There was a glare off the glass from the overhead fluorescent lights.

 

Ethan cupped his hands around his face and stared into the cage.

 

“I know what you’re thinking,” Pilcher said. “But I don’t believe she’s an anomaly. Her intelligence I mean. She’s only different in temperament. Which is not to say that she wouldn’t tear my throat out if she thought she could get away with it.”

 

The cage was only floor, walls, ceiling, monster.

 

The thing called “Margaret” sat in the corner with its legs curled into its chest. It watched the window in the door through small, opaque eyes that never blinked.

 

“I’ve already taught her fifty-two signs. She’s a natural learner. Wants to communicate. Unfortunately, her larynx is structured differently than ours to the point of making speech, at least in the sense which we understand it, impossible.”

 

The aberration looked almost meditative.

 

It struck Ethan as infinitely more unsettling to see one sitting still and docile.

 

Pilcher said, “I don’t know if you saw my report this morning.”

 

“No, I came straight here.”

 

“We’re bringing a prospective resident out of suspension. Wayne Johnson. It’s his first day. He’s probably waking up in the hospital as we speak. Pam’s handling orientation.
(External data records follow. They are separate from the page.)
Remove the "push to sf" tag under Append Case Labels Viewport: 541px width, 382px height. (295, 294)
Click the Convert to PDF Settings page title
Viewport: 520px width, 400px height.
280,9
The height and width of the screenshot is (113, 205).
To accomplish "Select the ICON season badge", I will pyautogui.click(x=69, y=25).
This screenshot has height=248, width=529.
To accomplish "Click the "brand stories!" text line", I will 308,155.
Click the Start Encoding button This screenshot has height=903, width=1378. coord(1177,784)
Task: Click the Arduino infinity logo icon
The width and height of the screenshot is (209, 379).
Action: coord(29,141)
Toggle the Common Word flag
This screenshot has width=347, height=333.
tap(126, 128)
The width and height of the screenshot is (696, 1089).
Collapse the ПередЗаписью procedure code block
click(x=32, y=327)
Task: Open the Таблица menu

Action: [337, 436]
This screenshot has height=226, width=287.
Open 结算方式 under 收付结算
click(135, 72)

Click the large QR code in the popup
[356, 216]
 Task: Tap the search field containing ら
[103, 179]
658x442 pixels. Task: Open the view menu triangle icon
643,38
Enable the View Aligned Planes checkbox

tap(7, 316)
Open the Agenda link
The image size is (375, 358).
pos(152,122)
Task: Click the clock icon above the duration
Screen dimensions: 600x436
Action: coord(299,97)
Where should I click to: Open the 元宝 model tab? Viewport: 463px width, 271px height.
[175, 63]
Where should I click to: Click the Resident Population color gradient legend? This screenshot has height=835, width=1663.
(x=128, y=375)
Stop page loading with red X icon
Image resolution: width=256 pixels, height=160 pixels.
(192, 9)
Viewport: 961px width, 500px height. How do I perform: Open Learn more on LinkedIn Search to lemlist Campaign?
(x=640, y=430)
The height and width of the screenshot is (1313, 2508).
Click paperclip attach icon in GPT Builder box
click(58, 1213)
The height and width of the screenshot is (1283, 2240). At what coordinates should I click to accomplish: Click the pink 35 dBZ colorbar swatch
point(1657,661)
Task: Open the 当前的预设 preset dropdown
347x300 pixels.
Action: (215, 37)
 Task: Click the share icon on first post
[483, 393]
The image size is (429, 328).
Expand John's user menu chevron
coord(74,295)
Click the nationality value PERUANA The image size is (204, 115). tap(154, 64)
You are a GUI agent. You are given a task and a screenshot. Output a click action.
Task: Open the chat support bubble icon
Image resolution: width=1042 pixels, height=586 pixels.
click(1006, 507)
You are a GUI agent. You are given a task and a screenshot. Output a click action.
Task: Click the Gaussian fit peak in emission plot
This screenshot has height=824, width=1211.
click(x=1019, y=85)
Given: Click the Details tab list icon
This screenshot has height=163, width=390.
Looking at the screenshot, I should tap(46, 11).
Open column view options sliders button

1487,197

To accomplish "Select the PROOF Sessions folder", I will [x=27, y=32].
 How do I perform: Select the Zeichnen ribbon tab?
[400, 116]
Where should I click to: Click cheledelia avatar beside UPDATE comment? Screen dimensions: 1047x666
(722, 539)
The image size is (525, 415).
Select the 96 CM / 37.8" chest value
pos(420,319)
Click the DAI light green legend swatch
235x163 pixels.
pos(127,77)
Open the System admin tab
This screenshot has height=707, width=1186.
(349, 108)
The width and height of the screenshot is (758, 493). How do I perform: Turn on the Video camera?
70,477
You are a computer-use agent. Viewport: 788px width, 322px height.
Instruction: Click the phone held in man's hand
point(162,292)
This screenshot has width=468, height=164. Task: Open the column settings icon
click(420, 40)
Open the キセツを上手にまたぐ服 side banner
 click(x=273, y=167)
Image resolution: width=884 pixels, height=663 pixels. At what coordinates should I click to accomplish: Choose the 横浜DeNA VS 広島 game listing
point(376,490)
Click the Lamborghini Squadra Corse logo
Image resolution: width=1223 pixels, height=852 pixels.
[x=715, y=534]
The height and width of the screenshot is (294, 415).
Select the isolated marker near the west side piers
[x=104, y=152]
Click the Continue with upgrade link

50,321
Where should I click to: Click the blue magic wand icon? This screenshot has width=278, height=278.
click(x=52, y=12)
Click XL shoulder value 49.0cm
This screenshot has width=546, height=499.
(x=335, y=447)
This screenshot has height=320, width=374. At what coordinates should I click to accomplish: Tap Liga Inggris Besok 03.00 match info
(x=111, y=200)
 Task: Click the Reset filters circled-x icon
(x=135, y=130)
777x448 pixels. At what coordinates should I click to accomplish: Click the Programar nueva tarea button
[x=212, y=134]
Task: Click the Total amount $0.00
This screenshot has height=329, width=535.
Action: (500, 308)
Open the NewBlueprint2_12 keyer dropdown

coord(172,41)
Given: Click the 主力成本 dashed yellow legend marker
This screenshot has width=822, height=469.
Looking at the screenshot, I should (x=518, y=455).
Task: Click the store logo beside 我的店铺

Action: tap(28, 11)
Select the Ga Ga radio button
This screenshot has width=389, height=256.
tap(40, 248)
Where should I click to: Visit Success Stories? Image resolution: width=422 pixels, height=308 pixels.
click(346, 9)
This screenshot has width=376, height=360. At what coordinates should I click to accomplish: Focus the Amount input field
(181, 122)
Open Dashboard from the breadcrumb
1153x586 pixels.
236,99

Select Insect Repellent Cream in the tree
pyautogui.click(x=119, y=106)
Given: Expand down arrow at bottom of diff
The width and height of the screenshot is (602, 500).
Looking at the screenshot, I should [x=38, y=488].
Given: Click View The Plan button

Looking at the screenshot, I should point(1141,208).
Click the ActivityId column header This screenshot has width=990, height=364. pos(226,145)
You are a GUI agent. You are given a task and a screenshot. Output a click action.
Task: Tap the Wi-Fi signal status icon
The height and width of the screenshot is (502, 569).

We’ll see how it goes, but you may be called upon to assist in the coming days.”

 

“Okay.”

 

“I hope Ted in surveillance was helpful.”

 

“He was.”

 

“So you’ll be reaching out to your old partner soon?”

 

“Tonight or tomorrow.”

 

“Excellent. You have a game plan?”

 

“Working on it.”

 

“You will report to me every day on your progress.”

 

Ethan said, “David, about your phone call last night.”

 

“Forget it. I just thought you should know.”

 

“I wanted to tell you again how sorry I am for your loss. If you need anything…”

 

Pilcher stared at Ethan, his eyes raging but his voice cool. “Find who did this to my little girl. That’s all I need from you. Nothing more.”